For the eight-digit number to be divisible by 9, S_8 must be divisible by 9.
Since 45 is divisible by 9, it implies that $$(d1 + d2)$$ must also be divisible by 9 for S_8 to be divisible by 9.
We need to find distinct pairs of digits (d1, d2) from the set {0, 1, ..., 9} whose sum is a multiple of 9.
The maximum possible sum of two distinct digits is $$9 + 8 = 17$$.
So, the only multiple of 9 that d1 + d2 can be is 9.
Let's list all unique pairs (d1, d2) from 0 to 9 such that d1 + d2 = 9:
- (0, 9)
- (1, 8)
- (2, 7)
- (3, 6)
- (4, 5)
There are 5 such pairs of digits that can be excluded. Each pair defines a specific set of 8 digits that can be used to form the number.

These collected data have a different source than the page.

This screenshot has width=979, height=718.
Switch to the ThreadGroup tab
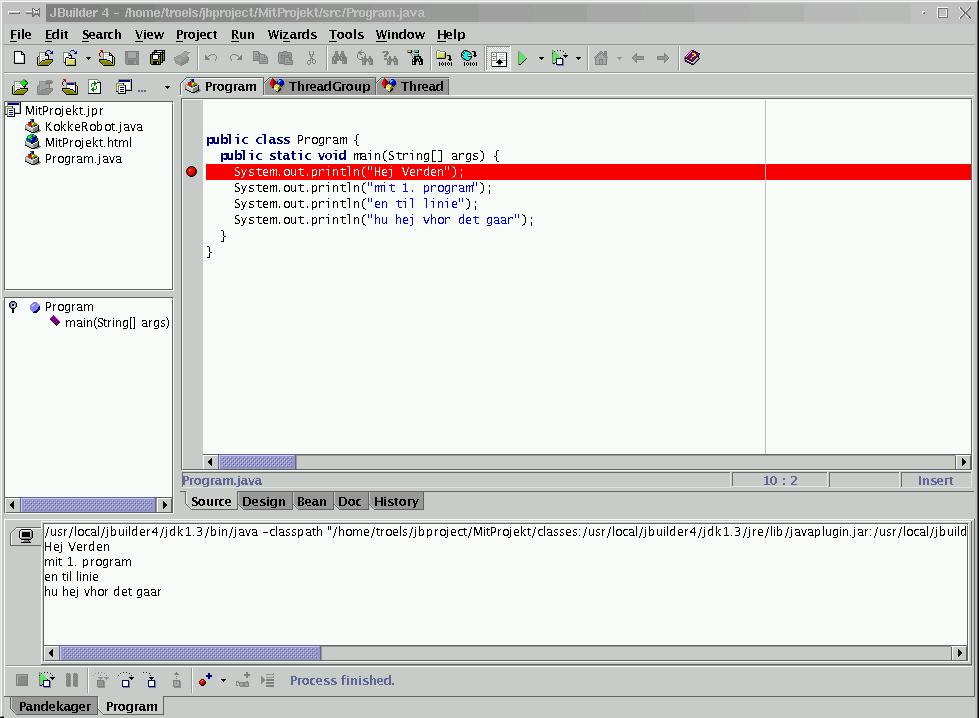coord(320,86)
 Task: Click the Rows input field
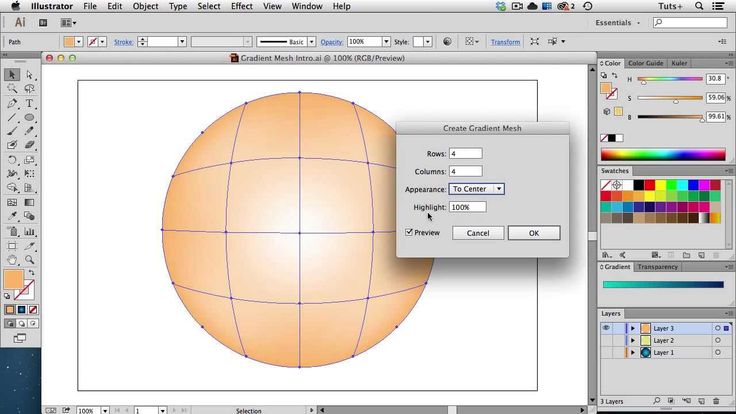click(x=465, y=153)
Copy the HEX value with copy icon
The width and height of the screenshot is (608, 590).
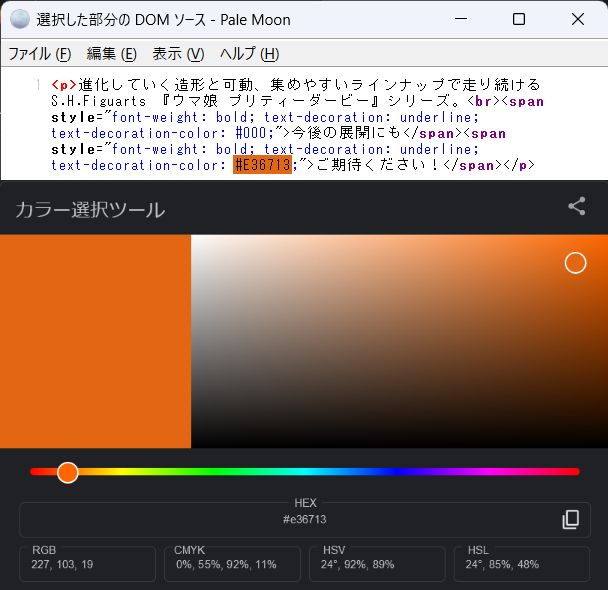[570, 519]
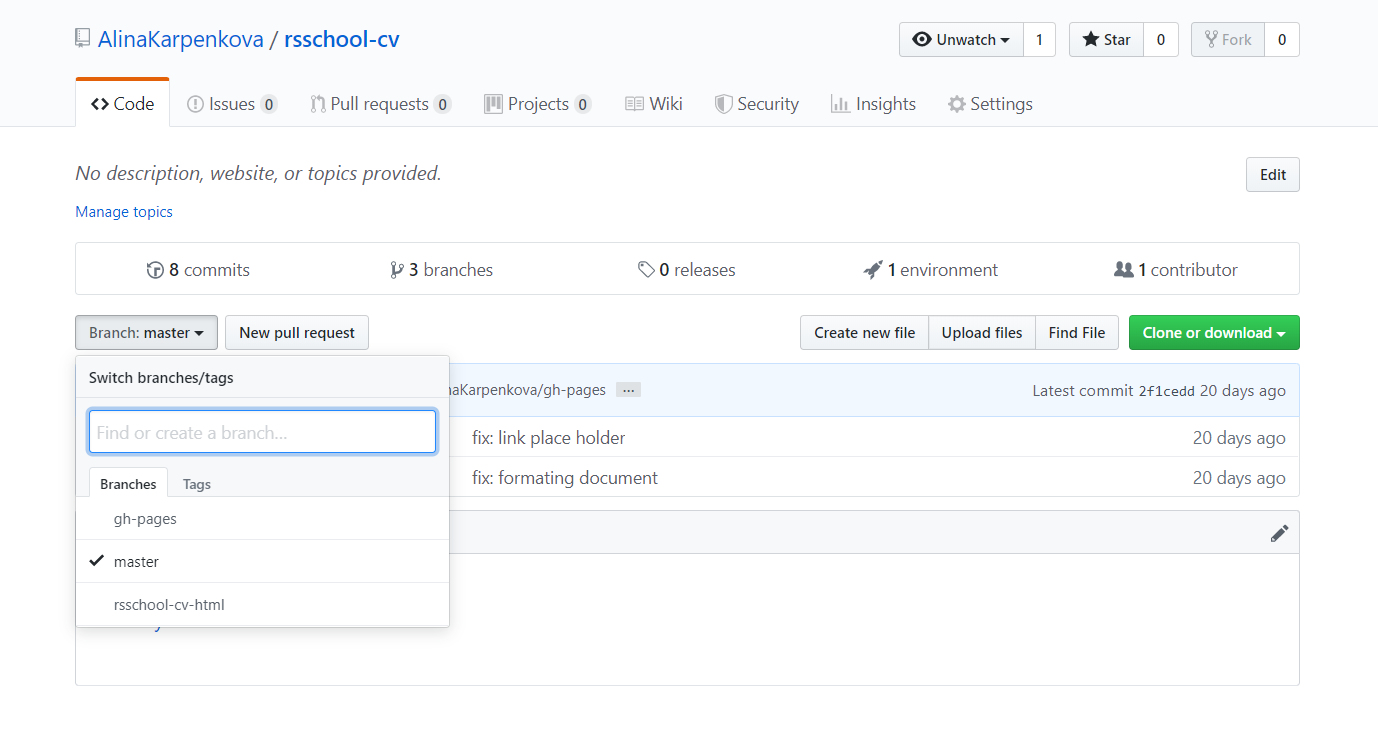
Task: Open the Insights tab
Action: (x=873, y=103)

**step5** Case 1: Excluded digits are 0 and 9

If the digits 0 and 9 are excluded, the set of 8 digits available for forming the number is {1, 2, 3, 4, 5, 6, 7, 8}.
Since 0 is not in this set, any arrangement of these 8 distinct digits will form a valid 8-digit number.
The number of ways to arrange 8 distinct digits in 8 positions is $$8!$$.
$$8! = 8 \times 7 \times 6 \times 5 \times 4 \times 3 \times 2 \times 1 = 40,320$$.

**step6** Case 2: Excluded digits are 1 and 8

If the digits 1 and 8 are excluded, the set of 8 digits available for forming the number is {0, 2, 3, 4, 5, 6, 7, 9}.
For an 8-digit number, the first digit cannot be 0.
First, let's consider all possible arrangements of these 8 distinct digits without the restriction that the first digit cannot be 0. This would be $$8!$$ ways.
Next, let's identify the arrangements where 0 is the first digit. If 0 is fixed in the first position, we need to arrange the remaining 7 digits (2, 3, 4, 5, 6, 7, 9) in the remaining 7 positions. This can be done in $$7!$$ ways.
The number of valid 8-digit numbers (where 0 is not the first digit) is the total arrangements minus the arrangements where 0 is first:
$$8! - 7! = (8 \times 7!) - 7! = (8 - 1) \times 7! = 7 \times 7!$$.
$$7! = 7 \times 6 \times 5 \times 4 \times 3 \times 2 \times 1 = 5,040$$.
So, the number of ways for this case is $$7 \times 5,040 = 35,280$$.

**step7** Case 3, 4, and 5: Other pairs of excluded digits

The remaining pairs of excluded digits are (2, 7), (3, 6), and (4, 5).
For each of these pairs, the digit 0 is part of the set of 8 chosen digits, and a non-zero digit is excluded. Therefore, the calculation for the number of ways will be identical to Case 2.
- If excluded digits are (2, 7), the set used is {0, 1, 3, 4, 5, 6, 8, 9}. Number of ways: $$7 \times 7!$$.
- If excluded digits are (3, 6), the set used is {0, 1, 2, 4, 5, 7, 8, 9}. Number of ways: $$7 \times 7!$$.
- If excluded digits are (4, 5), the set used is {0, 1, 2, 3, 6, 7, 8, 9}. Number of ways: $$7 \times 7!$$.

**step8** Calculating the Total Number of Ways

To find the total number of ways, we sum the number of ways from all 5 possible cases:
Total ways = (Ways for Case 1) + (Ways for Case 2) + (Ways for Case 3) + (Ways for Case 4) + (Ways for Case 5)
Total ways = $$8! + (7 \times 7!) + (7 \times 7!) + (7 \times 7!) + (7 \times 7!)$$
Total ways = $$8! + 4 \times (7 \times 7!)$$
Since $$8!$$ can be written as $$8 \times 7!$$, we substitute this into the equation:
Total ways = $$(8 \times 7!) + (4 \times 7 \times 7!)$$
Total ways = $$(8 \times 7!) + (28 \times 7!)$$
Now, we can factor out $$7!$$:
Total ways = $$(8 + 28) \times 7!$$
Total ways = $$36 \times 7!$$